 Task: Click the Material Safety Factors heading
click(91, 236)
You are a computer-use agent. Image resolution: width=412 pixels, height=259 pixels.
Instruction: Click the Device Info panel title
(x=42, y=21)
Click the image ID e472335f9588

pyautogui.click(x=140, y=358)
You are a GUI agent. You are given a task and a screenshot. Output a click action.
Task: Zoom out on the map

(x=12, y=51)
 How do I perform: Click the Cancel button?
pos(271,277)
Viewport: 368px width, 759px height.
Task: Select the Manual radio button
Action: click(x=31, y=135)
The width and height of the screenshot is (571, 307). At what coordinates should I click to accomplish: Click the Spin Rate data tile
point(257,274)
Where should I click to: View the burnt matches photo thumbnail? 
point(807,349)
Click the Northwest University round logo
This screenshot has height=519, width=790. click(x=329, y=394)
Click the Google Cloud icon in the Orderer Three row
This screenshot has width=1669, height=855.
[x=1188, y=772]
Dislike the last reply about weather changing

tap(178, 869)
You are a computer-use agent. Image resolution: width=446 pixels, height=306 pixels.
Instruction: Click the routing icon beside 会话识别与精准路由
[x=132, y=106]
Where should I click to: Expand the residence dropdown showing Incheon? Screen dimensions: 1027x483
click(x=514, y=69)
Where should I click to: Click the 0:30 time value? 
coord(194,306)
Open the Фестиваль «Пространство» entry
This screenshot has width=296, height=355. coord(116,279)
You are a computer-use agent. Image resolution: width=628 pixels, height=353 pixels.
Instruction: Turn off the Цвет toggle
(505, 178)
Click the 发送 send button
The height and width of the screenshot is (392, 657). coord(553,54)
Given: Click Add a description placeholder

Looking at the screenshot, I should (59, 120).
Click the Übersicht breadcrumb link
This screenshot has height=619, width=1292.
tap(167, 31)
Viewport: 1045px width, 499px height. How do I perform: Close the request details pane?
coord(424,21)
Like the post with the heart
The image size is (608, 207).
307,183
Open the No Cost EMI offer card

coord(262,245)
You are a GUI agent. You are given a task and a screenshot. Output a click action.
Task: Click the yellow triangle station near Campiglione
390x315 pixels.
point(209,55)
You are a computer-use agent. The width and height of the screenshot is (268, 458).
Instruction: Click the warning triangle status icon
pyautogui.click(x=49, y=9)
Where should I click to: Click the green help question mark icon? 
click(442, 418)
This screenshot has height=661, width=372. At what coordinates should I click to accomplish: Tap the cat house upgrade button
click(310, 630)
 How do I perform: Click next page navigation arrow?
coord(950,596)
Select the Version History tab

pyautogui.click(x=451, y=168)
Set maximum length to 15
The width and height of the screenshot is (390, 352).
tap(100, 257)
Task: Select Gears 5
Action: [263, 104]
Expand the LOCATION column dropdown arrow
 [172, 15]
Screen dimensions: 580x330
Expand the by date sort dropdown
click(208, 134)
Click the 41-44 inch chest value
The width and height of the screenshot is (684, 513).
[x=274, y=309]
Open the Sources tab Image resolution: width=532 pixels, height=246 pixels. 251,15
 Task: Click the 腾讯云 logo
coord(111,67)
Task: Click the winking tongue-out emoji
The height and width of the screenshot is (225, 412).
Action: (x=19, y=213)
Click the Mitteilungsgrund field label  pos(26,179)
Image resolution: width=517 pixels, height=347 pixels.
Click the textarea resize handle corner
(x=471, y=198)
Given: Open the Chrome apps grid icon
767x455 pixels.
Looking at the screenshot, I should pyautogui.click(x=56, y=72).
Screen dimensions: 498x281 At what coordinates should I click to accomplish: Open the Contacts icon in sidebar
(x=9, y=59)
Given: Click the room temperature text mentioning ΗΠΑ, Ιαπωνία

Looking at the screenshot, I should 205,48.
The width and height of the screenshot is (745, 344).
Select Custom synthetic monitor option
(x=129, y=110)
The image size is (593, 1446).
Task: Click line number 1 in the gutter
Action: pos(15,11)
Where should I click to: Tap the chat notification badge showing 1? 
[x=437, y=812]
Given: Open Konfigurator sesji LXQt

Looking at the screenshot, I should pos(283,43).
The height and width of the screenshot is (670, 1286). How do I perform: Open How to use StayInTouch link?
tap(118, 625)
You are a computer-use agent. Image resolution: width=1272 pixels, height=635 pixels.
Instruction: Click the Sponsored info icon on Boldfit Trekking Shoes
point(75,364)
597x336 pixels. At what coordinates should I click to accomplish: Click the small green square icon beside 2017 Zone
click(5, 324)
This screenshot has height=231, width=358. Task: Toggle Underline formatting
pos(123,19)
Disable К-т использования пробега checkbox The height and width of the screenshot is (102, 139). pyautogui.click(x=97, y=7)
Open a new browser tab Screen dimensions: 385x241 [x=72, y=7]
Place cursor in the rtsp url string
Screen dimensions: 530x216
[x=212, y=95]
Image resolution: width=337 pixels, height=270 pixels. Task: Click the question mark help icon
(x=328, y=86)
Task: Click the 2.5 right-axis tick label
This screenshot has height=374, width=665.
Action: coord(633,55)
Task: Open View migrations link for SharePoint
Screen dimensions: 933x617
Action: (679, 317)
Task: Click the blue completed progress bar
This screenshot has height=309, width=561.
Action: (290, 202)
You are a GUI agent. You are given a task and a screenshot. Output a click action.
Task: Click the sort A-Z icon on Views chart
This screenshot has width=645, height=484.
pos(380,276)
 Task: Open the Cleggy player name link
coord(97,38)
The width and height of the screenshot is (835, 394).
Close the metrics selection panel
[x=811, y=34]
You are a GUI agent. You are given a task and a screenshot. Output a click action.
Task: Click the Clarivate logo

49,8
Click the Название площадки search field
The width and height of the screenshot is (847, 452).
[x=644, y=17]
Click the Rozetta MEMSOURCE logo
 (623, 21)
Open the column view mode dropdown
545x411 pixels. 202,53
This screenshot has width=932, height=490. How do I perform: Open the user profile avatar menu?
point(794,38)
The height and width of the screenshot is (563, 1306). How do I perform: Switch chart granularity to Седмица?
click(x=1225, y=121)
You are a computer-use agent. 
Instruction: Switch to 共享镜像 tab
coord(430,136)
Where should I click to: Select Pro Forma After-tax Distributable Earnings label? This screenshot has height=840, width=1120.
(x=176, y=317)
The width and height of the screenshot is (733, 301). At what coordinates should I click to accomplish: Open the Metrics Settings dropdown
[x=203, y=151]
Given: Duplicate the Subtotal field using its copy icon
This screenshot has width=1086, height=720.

Stated task =>
Give the lines starting with the one that contains "Click the Rozetta MEMSOURCE logo" and going on through the one that contains "coord(430,136)" as a Markdown table with the columns No. and Line, leaving out blank lines.

Complete output =>
| No. | Line |
|---|---|
| 1 | Click the Rozetta MEMSOURCE logo |
| 2 |  (623, 21) |
| 3 | Open the column view mode dropdown |
| 4 | 545x411 pixels. 202,53 |
| 5 | This screenshot has width=932, height=490. How do I perform: Open the user profile avatar menu? |
| 6 | point(794,38) |
| 7 | The height and width of the screenshot is (563, 1306). How do I perform: Switch chart granularity to Седмица? |
| 8 | click(x=1225, y=121) |
| 9 | You are a computer-use agent.  |
| 10 | Instruction: Switch to 共享镜像 tab |
| 11 | coord(430,136) |